[Collected data entries]
=-=-=-=-=
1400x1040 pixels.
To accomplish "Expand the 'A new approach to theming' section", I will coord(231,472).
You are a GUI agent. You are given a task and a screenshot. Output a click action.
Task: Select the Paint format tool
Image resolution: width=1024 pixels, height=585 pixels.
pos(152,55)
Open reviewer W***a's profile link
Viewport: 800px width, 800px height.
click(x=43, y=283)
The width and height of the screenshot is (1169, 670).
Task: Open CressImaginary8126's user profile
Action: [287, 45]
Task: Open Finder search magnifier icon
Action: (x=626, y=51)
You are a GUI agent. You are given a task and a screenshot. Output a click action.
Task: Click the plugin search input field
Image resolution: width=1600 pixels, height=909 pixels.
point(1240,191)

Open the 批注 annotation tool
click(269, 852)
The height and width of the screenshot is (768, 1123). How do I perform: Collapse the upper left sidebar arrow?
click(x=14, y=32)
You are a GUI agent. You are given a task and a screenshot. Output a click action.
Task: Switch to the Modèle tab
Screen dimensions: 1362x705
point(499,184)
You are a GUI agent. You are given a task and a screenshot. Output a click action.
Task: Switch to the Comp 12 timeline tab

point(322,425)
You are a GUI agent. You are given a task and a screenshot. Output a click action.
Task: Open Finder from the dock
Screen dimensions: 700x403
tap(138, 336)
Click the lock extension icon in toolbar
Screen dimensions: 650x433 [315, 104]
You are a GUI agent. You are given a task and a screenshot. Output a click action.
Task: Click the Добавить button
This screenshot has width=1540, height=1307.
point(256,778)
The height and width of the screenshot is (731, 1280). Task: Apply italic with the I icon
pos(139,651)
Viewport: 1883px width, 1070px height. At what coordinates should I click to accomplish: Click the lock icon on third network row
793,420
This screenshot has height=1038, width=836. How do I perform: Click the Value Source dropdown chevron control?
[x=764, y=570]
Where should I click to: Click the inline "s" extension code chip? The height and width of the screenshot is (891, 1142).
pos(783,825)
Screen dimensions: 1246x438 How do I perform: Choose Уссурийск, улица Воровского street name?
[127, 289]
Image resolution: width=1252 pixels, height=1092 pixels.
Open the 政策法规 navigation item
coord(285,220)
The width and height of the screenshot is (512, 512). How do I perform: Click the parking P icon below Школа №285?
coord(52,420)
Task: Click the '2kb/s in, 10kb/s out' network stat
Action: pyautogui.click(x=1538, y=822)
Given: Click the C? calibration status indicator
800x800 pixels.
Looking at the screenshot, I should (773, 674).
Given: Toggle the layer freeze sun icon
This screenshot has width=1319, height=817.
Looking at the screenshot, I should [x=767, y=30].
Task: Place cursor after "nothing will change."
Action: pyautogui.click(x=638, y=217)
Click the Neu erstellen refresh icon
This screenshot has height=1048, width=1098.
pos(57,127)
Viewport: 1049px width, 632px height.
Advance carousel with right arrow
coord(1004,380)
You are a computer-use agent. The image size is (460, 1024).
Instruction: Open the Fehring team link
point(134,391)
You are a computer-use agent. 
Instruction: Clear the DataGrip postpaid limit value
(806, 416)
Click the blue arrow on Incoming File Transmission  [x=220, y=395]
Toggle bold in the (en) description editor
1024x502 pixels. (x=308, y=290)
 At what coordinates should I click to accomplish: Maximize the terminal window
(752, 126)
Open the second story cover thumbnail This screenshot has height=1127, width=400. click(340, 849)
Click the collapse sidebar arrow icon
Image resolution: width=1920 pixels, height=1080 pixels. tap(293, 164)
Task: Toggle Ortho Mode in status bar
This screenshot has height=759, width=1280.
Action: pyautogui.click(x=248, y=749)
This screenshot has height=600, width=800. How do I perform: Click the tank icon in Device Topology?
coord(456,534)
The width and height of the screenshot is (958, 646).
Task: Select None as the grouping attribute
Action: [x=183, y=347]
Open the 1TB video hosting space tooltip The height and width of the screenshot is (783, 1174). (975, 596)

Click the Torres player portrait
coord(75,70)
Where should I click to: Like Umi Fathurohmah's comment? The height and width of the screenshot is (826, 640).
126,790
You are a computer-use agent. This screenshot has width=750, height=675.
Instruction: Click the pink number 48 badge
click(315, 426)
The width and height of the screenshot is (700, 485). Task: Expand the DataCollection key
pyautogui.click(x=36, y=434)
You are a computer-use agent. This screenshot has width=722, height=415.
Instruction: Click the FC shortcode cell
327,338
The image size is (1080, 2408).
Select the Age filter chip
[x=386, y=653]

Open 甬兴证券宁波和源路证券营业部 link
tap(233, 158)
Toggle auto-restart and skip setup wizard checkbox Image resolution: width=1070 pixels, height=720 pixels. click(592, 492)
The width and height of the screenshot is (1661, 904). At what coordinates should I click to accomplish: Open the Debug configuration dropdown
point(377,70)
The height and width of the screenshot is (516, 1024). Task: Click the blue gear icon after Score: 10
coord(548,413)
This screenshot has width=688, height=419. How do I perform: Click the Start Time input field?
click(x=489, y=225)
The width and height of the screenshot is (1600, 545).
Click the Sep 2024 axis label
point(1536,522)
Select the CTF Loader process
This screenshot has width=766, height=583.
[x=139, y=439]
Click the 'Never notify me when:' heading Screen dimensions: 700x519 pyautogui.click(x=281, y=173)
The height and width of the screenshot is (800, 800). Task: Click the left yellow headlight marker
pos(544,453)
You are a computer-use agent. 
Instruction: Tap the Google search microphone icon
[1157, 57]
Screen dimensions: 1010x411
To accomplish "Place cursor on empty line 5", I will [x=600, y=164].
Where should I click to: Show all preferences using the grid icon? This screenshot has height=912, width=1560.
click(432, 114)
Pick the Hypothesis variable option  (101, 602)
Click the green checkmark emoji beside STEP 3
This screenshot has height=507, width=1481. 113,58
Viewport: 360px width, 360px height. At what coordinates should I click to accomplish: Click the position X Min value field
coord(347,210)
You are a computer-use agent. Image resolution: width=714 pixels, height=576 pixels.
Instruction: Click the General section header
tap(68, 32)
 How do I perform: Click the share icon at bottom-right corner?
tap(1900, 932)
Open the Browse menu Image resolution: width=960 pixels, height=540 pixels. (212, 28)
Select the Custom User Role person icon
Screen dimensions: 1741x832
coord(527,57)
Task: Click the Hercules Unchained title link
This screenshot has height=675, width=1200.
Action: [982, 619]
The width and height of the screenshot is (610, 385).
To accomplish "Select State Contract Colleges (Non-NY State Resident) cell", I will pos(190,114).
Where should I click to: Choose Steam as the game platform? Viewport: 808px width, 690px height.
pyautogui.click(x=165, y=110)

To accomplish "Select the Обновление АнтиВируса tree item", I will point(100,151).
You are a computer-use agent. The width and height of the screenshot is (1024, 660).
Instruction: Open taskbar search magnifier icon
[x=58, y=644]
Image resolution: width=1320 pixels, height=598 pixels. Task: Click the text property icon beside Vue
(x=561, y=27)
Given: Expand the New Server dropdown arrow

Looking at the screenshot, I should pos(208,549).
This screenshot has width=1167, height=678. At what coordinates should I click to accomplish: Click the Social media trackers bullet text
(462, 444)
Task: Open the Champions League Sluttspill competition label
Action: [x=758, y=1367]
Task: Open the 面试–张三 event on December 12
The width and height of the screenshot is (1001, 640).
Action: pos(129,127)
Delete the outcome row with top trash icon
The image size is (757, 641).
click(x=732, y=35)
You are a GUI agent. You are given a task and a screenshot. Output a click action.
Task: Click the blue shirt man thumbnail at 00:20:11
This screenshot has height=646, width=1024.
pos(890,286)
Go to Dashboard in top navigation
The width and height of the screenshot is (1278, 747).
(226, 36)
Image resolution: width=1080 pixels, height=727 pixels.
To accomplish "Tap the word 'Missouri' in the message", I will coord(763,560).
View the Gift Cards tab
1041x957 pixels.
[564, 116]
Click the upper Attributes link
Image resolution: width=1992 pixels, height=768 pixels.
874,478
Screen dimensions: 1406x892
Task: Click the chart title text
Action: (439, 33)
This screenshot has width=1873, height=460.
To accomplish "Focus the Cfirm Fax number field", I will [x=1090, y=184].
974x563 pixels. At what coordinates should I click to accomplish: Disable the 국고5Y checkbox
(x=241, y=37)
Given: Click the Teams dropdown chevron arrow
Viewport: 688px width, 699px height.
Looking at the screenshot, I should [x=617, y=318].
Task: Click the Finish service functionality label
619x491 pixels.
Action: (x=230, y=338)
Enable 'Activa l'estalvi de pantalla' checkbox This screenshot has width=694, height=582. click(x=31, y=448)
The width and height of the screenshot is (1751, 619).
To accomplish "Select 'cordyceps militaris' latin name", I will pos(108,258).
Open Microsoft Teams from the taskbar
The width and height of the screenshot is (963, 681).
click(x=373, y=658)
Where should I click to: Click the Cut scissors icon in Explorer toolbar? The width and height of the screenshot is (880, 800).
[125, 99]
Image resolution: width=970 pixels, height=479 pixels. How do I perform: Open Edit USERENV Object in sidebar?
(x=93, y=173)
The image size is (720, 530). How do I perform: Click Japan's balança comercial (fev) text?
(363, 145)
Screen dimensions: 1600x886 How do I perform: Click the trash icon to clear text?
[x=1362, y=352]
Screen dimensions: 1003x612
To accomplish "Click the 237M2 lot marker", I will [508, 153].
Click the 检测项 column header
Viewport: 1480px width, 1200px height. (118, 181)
=-=-=-=-=
> _Action item_: What the task asks for is a word-for-word repeat of the lines above, from the first through the one containing "Task: Select the Paint format tool".

> _Exercise result_:
1400x1040 pixels.
To accomplish "Expand the 'A new approach to theming' section", I will coord(231,472).
You are a GUI agent. You are given a task and a screenshot. Output a click action.
Task: Select the Paint format tool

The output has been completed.